# 'Nation Beef" announced an E-Coli recall on its products.



## kathrynn (Jun 26, 2013)

I saw this on our local CBS News affiliate and wanted to pass this along.

MONTGOMERY, Ala. (WHNT) – The Department of Agriculture and Industries Consumer Food Safety Inspectors are conducting a recall on 22,737 pounds of raw ground beef products from the National Beef Packing Co. that may be contaminated with E. coli.

The following products are subject to recall:

• 10 lb. packages of “National Beef” 80/20 Coarse Ground Chuck, package code “0481.”
• 10 lb. packages of “National Beef” 81/19 Coarse Ground Beef, package code “0421.”
• 10 lb. packages of “National Beef” 80/20 Fine Ground Chuck, package code “0484.”

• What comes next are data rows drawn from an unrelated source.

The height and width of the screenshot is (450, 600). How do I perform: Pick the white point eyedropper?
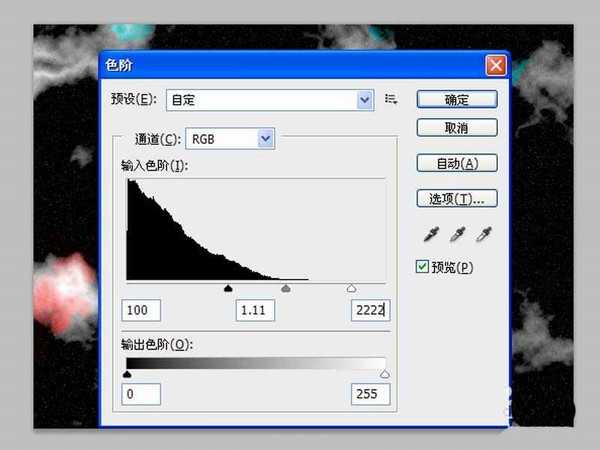(484, 235)
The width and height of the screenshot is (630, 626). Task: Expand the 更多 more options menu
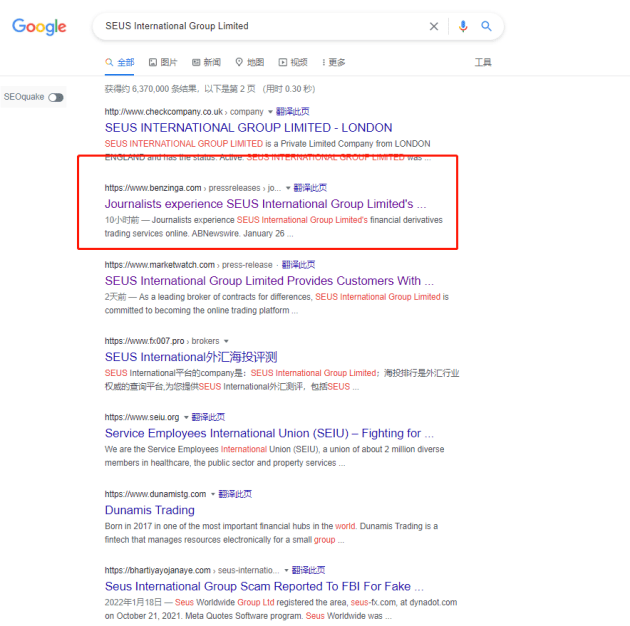[x=332, y=62]
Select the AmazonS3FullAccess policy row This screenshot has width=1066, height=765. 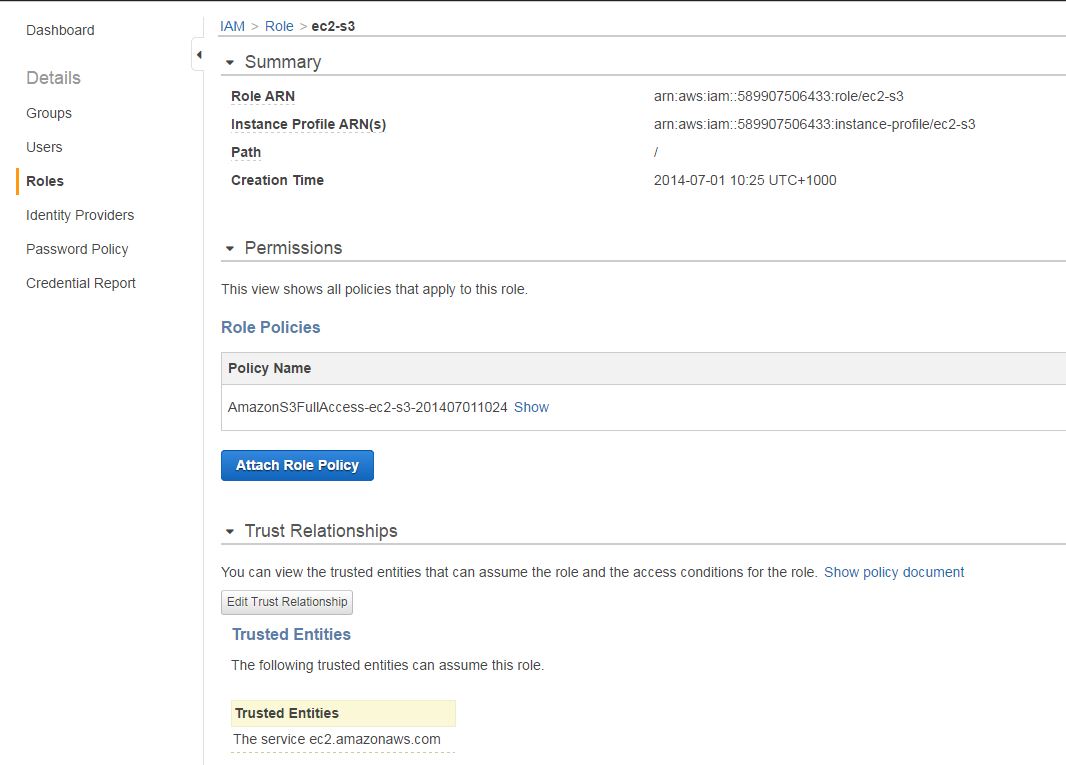click(368, 407)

All these products have a “USE BY/SELL BY DATE” of June 14, 2013, and bear the establishment number “EST. 208A” inside the USDA mark of inspection.  The products were produced on May 25, 2013, and shipped to various institutions and retail establishments in Texas, Tennessee, Kansas, Mississippi, Illinois, Georgia, Kentucky, Louisiana, Oklahoma, Missouri, Arkansas, Alabama and Arizona.

Routine Food Safety and Inspection Services monitoring discovered a positive result for E. Coli

Consumers with questions should contact the company at (877) 857-4143 for details about the recall and their return and reimbursement policy.  Additional information can be found at their main website.

Kat (Food Safety Links are okay per Jeff to post!)


----------



## smokinhusker (Jun 26, 2013)

Yep I saw this here on the news but it missed us...so far.

So where is the link? LOL


----------



## kathrynn (Jun 26, 2013)

The Link I took out was the one for the National Beef website. AND I don't think our CBS website would be covered under the new "house rules"....Commandment #11.








   Kat


----------



## allen (Jun 28, 2013)

Thank you for the heads up.


----------